### Written problem
Copy the data word for word, from its very first line through the line containing "(x=33, y=331)", with both of those lines included.

### Records for processing
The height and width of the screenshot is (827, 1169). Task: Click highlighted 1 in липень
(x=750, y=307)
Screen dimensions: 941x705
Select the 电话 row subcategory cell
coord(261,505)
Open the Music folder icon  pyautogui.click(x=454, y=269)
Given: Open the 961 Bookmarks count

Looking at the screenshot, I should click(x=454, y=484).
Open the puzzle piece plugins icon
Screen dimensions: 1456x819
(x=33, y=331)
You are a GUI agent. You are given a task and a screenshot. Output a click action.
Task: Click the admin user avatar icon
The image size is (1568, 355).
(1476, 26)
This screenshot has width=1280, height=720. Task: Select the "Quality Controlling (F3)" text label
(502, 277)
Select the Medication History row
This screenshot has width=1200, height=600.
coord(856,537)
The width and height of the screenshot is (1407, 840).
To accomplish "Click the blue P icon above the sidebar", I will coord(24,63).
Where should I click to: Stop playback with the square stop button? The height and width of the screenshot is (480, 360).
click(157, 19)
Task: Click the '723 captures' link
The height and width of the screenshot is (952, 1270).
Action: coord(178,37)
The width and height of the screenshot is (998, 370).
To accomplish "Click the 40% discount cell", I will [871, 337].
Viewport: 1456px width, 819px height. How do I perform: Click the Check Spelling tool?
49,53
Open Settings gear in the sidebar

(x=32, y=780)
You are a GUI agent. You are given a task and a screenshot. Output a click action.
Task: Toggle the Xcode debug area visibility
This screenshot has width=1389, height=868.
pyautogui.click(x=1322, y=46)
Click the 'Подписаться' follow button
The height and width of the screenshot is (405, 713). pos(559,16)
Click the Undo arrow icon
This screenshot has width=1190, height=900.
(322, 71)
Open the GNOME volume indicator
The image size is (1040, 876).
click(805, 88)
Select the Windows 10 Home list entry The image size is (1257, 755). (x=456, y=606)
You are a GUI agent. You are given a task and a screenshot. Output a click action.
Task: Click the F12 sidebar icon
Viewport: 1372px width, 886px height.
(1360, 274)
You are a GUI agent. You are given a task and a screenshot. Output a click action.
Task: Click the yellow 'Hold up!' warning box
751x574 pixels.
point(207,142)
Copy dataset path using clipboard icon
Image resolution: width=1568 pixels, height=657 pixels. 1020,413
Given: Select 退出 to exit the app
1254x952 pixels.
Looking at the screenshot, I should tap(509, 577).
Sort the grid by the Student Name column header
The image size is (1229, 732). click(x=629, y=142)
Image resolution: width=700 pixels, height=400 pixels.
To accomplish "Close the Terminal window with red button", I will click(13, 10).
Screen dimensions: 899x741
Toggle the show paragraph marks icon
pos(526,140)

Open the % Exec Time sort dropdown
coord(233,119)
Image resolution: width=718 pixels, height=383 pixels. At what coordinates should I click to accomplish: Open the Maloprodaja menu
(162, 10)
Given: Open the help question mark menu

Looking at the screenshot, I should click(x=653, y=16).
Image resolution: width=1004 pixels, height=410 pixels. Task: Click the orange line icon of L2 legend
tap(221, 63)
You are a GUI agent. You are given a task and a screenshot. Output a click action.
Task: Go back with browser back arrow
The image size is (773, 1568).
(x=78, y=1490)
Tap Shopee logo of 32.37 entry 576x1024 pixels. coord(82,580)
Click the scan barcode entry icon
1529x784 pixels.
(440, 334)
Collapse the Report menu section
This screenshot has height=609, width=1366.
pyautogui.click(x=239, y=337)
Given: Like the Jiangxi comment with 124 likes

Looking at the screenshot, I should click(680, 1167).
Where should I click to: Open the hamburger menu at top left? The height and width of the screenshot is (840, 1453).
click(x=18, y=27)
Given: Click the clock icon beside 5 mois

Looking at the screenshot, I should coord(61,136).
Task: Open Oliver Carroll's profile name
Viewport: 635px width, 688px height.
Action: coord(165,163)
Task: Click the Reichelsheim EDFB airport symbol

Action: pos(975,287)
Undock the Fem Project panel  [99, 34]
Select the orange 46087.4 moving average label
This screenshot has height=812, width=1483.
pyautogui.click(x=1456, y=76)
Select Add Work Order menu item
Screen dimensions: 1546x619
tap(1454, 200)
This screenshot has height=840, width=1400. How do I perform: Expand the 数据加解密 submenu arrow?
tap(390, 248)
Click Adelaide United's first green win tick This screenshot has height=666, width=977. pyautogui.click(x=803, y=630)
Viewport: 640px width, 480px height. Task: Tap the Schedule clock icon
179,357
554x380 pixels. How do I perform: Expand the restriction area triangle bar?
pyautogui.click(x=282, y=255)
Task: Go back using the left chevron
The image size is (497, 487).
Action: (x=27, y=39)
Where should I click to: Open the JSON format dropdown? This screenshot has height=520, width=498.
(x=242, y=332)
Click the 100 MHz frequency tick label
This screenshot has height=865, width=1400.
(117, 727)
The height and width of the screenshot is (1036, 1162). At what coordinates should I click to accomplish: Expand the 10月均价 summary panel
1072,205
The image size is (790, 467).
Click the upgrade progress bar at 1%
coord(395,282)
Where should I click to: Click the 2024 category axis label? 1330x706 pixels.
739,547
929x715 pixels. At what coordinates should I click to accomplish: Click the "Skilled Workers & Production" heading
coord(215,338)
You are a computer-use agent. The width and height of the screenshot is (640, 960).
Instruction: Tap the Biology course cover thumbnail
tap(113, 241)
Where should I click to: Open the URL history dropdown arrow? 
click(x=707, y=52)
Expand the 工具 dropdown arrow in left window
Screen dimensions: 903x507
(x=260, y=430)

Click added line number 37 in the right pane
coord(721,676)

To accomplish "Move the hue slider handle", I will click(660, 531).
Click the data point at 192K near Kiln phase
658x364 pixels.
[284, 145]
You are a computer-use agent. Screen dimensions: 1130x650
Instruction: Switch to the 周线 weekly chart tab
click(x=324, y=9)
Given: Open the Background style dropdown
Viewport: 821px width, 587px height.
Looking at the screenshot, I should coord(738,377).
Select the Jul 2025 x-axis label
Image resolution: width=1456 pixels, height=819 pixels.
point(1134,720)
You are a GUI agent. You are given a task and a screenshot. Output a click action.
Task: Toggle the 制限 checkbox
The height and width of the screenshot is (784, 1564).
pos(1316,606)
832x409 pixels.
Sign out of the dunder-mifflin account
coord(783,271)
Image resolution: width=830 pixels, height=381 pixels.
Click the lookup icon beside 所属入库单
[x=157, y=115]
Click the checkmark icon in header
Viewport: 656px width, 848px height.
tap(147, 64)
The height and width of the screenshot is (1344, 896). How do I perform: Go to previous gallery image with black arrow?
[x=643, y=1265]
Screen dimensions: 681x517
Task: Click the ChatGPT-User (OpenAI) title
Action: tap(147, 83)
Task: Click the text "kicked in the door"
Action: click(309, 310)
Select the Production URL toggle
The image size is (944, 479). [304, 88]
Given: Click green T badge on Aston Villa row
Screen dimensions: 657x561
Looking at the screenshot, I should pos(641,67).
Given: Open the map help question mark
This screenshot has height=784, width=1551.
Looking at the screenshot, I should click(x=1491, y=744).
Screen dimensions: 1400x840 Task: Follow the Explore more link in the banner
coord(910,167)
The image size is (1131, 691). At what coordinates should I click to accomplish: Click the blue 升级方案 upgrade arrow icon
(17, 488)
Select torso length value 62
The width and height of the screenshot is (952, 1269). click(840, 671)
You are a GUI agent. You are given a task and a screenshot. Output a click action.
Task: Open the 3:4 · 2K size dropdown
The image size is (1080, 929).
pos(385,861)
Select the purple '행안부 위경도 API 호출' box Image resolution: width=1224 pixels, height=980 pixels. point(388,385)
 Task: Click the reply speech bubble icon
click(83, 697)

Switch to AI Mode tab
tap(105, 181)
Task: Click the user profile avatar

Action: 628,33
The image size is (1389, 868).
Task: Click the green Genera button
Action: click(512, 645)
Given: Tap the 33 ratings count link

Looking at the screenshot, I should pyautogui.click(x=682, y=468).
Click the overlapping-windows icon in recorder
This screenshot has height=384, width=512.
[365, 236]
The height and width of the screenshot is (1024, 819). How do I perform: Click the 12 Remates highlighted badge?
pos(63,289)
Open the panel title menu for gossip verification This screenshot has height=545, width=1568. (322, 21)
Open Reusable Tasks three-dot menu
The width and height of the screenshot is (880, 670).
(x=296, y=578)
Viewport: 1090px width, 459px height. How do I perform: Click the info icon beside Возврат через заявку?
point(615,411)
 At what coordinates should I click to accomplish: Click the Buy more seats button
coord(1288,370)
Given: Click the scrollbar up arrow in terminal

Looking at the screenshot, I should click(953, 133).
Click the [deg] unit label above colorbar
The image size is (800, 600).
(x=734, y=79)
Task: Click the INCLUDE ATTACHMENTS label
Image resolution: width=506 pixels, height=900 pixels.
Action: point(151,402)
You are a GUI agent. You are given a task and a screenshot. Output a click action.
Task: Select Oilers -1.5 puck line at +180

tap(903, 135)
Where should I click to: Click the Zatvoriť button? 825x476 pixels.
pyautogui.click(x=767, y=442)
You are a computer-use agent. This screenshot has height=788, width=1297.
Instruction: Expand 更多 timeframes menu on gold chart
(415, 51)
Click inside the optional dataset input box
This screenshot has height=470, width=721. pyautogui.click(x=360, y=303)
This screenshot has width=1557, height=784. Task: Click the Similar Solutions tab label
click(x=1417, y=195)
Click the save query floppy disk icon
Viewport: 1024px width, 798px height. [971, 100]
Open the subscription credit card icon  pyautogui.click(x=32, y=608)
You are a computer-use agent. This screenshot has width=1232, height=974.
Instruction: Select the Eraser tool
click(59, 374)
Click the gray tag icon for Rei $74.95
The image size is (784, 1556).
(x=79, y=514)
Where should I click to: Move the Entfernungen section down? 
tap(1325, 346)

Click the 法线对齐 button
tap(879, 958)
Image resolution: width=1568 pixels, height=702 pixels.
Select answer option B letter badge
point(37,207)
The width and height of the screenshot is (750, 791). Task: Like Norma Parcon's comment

### Full solution
The height and width of the screenshot is (827, 1169). Task: Click highlighted 1 in липень
(x=750, y=307)
Screen dimensions: 941x705
Select the 电话 row subcategory cell
coord(261,505)
Open the Music folder icon  pyautogui.click(x=454, y=269)
Given: Open the 961 Bookmarks count

Looking at the screenshot, I should click(x=454, y=484).
Open the puzzle piece plugins icon
Screen dimensions: 1456x819
(x=33, y=331)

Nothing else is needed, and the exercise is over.